Santa Ana Winds Stoke Fire Danger
The National Weather Service issued Red Flag Warnings for the San Gabriel and Santa Clarita valleys and the San Gabriel Mountains,
Red Flag Warnings have been posted for parts of Southern California, as Santa Ana winds will extend Southern California's run of summer-like weather with a price -- high fire danger.
The National Weather Service issued Red Flag Warnings for the San Gabriel and Santa Clarita valleys and the San Gabriel Mountains.
With clockwise winds wrapping around a high-pressure building over the Great Basin, local winds will pick up this evening, out of the north and east. Desert winds were expected to start acting up at about 10 p.m. tonight in Acton and the San Gabriel Mountains, and then spread into Los Angeles and vicinity by 2 a.m. Sunday, the NWS said.

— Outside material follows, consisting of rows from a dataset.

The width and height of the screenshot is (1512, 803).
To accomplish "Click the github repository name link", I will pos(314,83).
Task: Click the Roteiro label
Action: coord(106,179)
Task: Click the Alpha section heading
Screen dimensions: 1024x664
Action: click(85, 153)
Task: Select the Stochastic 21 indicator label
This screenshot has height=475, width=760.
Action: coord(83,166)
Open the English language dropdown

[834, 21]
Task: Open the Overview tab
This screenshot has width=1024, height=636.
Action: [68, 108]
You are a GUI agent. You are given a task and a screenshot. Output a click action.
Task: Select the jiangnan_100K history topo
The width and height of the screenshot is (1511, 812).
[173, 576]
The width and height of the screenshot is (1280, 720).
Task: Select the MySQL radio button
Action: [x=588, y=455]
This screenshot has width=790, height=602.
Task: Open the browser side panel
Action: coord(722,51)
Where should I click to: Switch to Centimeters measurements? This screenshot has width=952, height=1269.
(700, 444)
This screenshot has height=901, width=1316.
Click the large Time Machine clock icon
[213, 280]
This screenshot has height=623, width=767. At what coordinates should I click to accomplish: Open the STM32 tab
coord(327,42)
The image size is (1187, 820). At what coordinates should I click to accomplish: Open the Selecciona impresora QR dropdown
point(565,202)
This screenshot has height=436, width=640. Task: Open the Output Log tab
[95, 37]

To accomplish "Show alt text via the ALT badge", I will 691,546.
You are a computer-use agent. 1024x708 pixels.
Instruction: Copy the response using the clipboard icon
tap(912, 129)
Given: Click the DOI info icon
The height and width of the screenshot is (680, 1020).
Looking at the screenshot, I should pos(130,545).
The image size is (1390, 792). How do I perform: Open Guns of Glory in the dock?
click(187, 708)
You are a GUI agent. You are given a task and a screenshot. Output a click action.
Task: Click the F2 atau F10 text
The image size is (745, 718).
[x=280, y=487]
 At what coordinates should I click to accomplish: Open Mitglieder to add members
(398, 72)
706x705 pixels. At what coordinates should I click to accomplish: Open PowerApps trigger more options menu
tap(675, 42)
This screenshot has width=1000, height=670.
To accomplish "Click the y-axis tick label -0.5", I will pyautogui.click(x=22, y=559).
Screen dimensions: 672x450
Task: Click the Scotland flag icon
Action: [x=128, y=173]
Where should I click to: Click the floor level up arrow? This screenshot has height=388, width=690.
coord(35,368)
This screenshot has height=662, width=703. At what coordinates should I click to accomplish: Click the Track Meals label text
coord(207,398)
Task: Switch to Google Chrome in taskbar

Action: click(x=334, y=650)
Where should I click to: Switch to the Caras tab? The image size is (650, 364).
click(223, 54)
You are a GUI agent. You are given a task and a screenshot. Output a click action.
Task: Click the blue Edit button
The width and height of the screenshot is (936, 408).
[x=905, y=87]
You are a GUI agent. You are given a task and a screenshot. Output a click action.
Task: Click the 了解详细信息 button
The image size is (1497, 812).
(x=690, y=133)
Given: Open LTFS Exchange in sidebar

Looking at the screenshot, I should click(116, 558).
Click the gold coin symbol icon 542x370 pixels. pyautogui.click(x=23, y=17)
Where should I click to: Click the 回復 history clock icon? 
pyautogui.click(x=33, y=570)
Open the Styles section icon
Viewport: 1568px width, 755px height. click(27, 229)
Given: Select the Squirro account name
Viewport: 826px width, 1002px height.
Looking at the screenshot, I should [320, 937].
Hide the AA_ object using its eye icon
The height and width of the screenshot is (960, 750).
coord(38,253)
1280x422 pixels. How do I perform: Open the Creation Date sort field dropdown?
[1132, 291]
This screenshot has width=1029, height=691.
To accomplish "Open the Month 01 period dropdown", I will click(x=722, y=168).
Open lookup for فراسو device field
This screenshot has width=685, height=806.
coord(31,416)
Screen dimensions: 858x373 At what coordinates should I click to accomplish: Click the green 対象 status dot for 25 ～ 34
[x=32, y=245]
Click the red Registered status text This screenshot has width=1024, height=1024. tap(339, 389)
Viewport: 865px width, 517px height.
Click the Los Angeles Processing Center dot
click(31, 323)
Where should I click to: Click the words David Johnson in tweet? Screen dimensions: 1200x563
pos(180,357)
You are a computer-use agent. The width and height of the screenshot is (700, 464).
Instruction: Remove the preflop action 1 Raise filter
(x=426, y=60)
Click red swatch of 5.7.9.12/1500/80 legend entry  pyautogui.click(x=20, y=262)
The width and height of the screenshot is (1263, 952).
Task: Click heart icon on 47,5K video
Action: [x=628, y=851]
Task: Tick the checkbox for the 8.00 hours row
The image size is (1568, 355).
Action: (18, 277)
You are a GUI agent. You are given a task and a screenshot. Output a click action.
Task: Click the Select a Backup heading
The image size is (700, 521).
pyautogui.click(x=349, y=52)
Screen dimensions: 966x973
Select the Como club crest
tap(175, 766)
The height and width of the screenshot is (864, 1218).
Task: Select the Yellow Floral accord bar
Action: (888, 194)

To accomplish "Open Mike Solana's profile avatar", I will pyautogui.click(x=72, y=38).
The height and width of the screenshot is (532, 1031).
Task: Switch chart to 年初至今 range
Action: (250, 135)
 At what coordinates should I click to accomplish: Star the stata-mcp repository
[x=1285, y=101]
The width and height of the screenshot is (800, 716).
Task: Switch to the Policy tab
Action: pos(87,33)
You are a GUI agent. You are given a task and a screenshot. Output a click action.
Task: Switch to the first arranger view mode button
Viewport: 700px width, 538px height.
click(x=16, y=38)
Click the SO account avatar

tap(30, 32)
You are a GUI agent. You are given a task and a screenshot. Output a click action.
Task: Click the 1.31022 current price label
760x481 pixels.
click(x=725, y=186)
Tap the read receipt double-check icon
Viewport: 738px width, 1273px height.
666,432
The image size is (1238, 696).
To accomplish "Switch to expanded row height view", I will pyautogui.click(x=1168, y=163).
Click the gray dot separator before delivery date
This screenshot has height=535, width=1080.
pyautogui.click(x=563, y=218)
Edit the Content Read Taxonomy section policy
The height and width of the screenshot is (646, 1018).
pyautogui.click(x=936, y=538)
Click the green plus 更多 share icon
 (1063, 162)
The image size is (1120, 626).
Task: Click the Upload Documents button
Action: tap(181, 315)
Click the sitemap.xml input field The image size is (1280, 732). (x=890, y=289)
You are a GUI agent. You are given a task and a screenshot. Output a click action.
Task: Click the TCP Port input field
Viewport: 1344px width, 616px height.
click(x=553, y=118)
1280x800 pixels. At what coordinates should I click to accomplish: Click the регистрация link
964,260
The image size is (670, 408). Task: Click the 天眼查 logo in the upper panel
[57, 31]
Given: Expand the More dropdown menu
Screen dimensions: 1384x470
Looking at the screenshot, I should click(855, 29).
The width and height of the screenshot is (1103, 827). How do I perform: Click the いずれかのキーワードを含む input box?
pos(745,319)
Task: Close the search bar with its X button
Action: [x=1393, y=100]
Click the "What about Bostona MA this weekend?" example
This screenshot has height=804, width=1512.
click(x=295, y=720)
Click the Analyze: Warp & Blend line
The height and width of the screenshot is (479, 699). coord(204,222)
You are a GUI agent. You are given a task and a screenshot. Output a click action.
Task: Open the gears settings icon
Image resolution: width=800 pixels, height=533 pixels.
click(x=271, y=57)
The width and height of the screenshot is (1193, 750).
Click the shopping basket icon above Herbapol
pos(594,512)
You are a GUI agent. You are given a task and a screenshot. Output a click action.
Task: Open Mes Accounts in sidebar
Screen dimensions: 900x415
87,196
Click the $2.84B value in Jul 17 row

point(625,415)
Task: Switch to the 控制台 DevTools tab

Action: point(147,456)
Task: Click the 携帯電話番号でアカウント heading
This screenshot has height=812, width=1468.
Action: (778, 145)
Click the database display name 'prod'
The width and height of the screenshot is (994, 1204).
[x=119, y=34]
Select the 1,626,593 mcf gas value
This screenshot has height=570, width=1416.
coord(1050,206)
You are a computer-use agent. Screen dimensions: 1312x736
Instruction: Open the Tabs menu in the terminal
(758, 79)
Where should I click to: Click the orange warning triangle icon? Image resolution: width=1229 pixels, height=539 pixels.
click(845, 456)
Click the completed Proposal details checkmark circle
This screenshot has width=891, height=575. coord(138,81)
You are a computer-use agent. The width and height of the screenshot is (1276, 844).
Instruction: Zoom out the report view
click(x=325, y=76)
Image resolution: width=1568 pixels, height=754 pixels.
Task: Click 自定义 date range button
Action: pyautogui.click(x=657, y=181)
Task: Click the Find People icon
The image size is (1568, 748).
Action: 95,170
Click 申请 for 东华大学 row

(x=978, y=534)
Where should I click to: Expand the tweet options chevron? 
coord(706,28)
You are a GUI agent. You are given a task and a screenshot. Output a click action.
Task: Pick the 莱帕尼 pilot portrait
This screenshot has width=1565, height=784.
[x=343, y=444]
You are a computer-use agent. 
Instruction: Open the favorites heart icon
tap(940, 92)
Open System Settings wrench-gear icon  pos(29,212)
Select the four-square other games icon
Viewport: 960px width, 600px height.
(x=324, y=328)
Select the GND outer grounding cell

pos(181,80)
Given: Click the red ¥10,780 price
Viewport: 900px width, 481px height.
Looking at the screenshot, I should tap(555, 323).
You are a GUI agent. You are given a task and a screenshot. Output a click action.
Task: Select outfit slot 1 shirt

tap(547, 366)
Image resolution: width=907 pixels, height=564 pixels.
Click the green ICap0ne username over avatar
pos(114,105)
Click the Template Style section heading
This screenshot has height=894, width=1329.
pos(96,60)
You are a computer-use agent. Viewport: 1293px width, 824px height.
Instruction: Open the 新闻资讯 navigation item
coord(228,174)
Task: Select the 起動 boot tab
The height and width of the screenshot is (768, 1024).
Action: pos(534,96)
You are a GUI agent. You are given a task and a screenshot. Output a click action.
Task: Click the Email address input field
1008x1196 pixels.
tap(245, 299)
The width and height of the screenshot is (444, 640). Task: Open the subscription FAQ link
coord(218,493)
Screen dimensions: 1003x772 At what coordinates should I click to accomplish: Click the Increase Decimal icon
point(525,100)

Peak gusts of 60 miles per hour in the hills and 50 mph in the flat valleys were anticipated.
The nasty winds were expected to dissipate by Sunday evening, the NWS said.
Today's highs were to be noticeably cooler, mostly in the upper 60s. But the offshore winds will heat up the Los Angeles Basin again on Sunday, pushing highs back into the 70s. With just smattering of rain so far -- the seasonal total is about 3.7 inches, thanks to some unusually strong downpours this fall -- the warm weather and offshore winds have kept the region balmy for weeks.
But it has also dried out last year's grass and chaparral, fire officials have said.
Snow levels in the eastern Sierra Nevada, where Los Angeles gets much of its water from snow melt via the Owens Valley, are among the lowest on record
for this time of year.
Typically, the southern Sierra gets several feet of snow in December, but the critical watershed is practically dry now.